After the first three workflows are embedded, expand in this order:

  1. Pro forma and underwriting support. Once market data inputs are automated, connecting them to the pro forma is the logical next step. AI handles assumption population and scenario modeling; the development team reviews and adjusts.

  2. Due diligence workflow. A consistent DD checklist with AI-assisted document extraction and cross-referencing reduces the risk of exceptions being missed on compressed timelines.

  3. Pipeline reporting. AI can assemble portfolio-level status reports from project management data, flagging budget variances, milestone slippage and regulatory delays automatically.

  4. Investment committee preparation. AI-assisted IC memo preparation (market context, financial summary, risk section) is achievable once the upstream data workflows are in place.

Build vs. Buy

Almost always: buy for the underlying AI capability, build for workflow integration.

Foundation models (GPT-4o, Claude, Gemini) are accessible via API and are not a differentiator. What differentiates AI delivery in CRE is the workflow layer: how domain-specific the prompts are, what data sources are connected and how outputs are structured for developer workflows.

Building proprietary models is expensive, slow and unnecessary for most development teams.

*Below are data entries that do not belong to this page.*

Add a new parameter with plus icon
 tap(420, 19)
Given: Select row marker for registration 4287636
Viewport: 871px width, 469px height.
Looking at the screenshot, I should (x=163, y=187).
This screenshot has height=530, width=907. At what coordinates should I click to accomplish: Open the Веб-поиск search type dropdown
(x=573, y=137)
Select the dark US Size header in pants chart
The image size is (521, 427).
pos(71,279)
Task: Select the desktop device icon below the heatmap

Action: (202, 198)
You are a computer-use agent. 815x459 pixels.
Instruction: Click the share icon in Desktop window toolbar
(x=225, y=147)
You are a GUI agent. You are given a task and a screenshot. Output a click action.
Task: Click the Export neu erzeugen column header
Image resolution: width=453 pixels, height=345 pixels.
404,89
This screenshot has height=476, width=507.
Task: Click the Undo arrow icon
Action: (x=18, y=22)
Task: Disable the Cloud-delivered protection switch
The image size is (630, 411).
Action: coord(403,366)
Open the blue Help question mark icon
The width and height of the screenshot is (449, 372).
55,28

For complex, multi-step development workflows that cut across data sources and document types, an embedded AI partner — a firm that deploys agentic infrastructure inside your workflow rather than selling you another platform license — typically delivers faster value than SaaS.

What to Measure

Set three metrics before you start:

Time-to-output for the specific workflow. If a market study previously took five days and now takes one, that's measurable. Track it.

Error rate on extraction tasks. For document review, track the rate at which AI-extracted data points are corrected by human review. This should improve over time as prompts are refined.

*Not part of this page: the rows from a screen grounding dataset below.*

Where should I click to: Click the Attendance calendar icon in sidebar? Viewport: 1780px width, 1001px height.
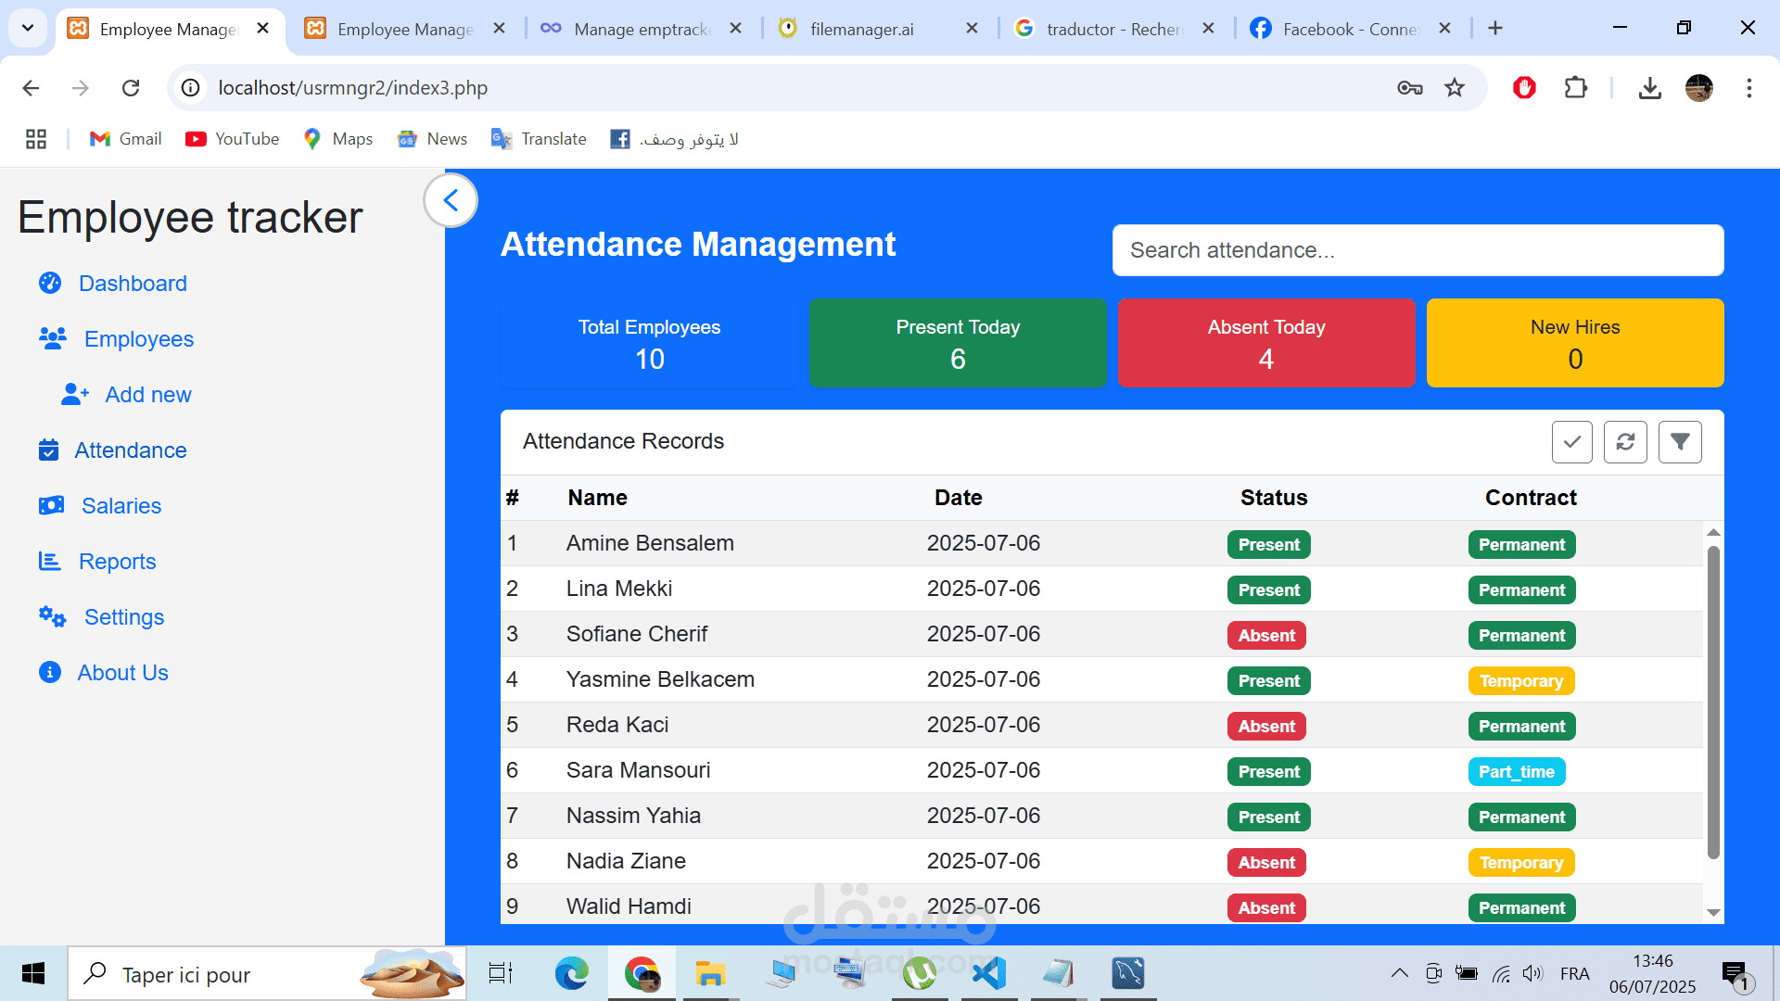(x=49, y=450)
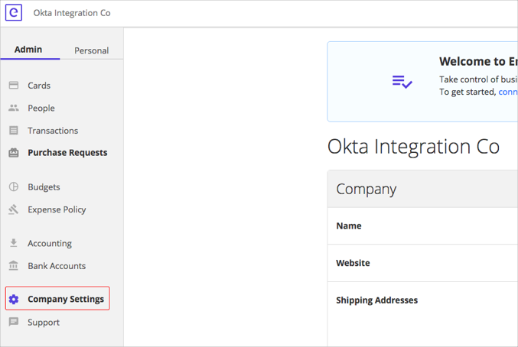Click the Support chat bubble icon
The height and width of the screenshot is (347, 518).
tap(14, 323)
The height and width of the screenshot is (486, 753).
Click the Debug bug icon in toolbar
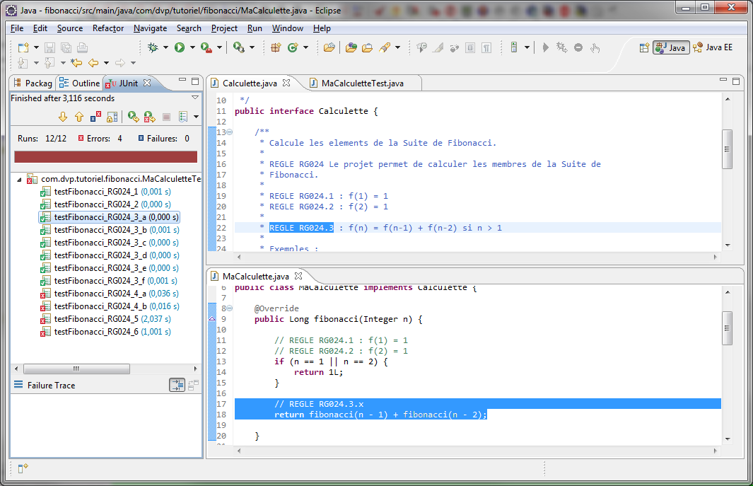pyautogui.click(x=153, y=47)
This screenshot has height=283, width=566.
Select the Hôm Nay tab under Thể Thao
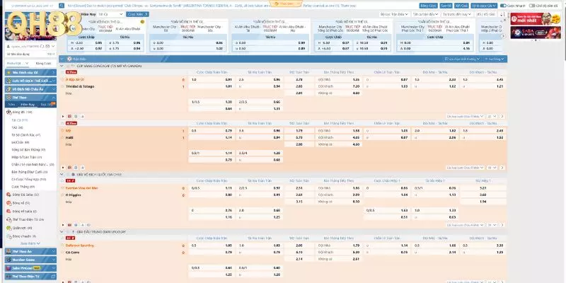coord(28,103)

Deal velocity. At the portfolio level, the right question is whether AI-assisted underwriting is compressing your time from site identification to IC submission. This is the metric that maps directly to competitive advantage.

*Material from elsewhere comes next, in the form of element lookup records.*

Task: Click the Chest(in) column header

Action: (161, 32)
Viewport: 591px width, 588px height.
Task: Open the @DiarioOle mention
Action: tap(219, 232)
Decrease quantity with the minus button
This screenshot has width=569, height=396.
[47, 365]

Change Management Is Not Optional

The most common failure mode in enterprise AI deployment is not technical. It's cultural. Junior analysts who feel their role is being automated tend to underuse or undermine AI tools. Senior leaders who don't demonstrate active use send a signal that the tools don't matter.

Frame it correctly: AI tools in development workflows remove the repetitive data work, not the judgment. The analysis of a site's power constraints still requires an expert. What changes is how long it takes to assemble the inputs. Frame it that way and adoption follows.

The firms that compound the AI advantage treat deployment as an ongoing operational practice, not a one-time technology project.